The electric pickup truck startup that took over General Motors Co.’s Lordstown Assembly plant in northeast Ohio will show publicly its first product, the Endurance, for the first time this month, the company said Monday.

Lordstown Motors Co. had intended to highlight the first production-intent Endurance during the North American International Auto Show in Detroit. With the show canceled because of the COVID-19 pandemic, the company will introduce the commercial truck at a company meeting the week of June 22, which it will film and release to the public by the end of the month.

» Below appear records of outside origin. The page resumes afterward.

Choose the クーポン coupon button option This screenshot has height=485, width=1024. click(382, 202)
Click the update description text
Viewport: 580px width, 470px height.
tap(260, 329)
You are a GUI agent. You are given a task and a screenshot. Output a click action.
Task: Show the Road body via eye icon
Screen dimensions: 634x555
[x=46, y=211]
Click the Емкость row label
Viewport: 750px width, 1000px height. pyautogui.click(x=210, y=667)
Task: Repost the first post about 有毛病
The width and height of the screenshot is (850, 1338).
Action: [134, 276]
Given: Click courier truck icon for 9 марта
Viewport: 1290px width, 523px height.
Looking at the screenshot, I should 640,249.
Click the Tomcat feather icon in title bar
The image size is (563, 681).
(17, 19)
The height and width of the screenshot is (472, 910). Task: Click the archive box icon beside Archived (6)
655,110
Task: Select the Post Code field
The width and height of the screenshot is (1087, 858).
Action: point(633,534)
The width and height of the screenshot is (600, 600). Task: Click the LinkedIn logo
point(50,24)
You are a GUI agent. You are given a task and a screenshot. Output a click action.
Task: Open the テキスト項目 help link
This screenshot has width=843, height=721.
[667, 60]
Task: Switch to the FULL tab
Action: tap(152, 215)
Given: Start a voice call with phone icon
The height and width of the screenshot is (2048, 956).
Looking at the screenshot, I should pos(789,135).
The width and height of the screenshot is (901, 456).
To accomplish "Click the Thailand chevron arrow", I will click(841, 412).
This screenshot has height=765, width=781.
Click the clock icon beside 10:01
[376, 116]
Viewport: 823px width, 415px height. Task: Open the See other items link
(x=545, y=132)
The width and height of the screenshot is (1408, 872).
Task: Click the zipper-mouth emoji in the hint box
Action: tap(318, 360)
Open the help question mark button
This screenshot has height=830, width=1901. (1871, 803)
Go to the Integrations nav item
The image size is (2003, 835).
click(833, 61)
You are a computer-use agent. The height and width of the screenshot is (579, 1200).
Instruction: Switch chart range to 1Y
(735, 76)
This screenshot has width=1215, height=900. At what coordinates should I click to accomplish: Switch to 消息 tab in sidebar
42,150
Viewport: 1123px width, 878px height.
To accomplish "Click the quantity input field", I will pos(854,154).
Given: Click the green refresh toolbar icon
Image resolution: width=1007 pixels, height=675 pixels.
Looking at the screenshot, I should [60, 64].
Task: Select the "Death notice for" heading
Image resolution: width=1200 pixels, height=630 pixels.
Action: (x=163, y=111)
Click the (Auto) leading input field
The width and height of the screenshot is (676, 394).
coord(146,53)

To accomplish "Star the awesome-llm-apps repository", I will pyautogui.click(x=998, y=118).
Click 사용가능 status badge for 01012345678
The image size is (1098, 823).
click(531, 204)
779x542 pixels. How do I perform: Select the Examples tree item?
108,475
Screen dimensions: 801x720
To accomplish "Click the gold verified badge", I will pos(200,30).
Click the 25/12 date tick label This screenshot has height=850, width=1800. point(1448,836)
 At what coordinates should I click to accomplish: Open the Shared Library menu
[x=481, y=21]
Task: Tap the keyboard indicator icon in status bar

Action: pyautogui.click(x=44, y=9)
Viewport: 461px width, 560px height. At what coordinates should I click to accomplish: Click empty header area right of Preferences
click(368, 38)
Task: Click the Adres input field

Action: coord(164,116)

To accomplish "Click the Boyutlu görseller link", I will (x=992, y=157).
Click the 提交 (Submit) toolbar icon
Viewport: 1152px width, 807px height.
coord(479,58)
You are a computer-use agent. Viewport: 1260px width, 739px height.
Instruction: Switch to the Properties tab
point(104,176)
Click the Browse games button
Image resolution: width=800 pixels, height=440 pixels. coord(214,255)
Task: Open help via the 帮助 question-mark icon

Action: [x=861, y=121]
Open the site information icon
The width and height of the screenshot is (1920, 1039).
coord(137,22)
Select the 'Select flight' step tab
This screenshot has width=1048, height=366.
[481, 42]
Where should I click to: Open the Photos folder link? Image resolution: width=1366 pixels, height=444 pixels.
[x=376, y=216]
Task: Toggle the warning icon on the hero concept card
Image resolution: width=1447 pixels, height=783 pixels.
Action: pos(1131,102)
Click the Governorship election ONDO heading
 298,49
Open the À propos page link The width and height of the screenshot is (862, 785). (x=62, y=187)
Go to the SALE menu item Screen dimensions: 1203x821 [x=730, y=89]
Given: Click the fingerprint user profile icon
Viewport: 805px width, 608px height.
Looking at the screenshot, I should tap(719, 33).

“It’s not how we’d envisioned unveiling the Endurance, but in the absence of being able to gather a large crowd to see it in-person, this is the next best thing,” Lordstown CEO Steve Burns wrote in an update on the company’s website.

Meanwhile, the automaker is moving ahead with pre-production preparations ahead of the $52,500 vehicle’s launch in January. After announcing last month a licensing agreement with Slovenia-based Elaphe Propulsion Technologies Ltd. for motor production, the company is beginning the retooling of the body and paint shops this month. It also is finalizing the vehicle’s battery prototype.

Lordstown also announced the first three members of the company’s board of directors: Jane Reiss, managing partner of communications firm MerchantCantos in New York; Steve Schrader, chief financial officer of electric-vehicle affiliate Workhorse Group Inc.; and Dale Spencer, former vice president of automotive maintenance and engineering at UPS.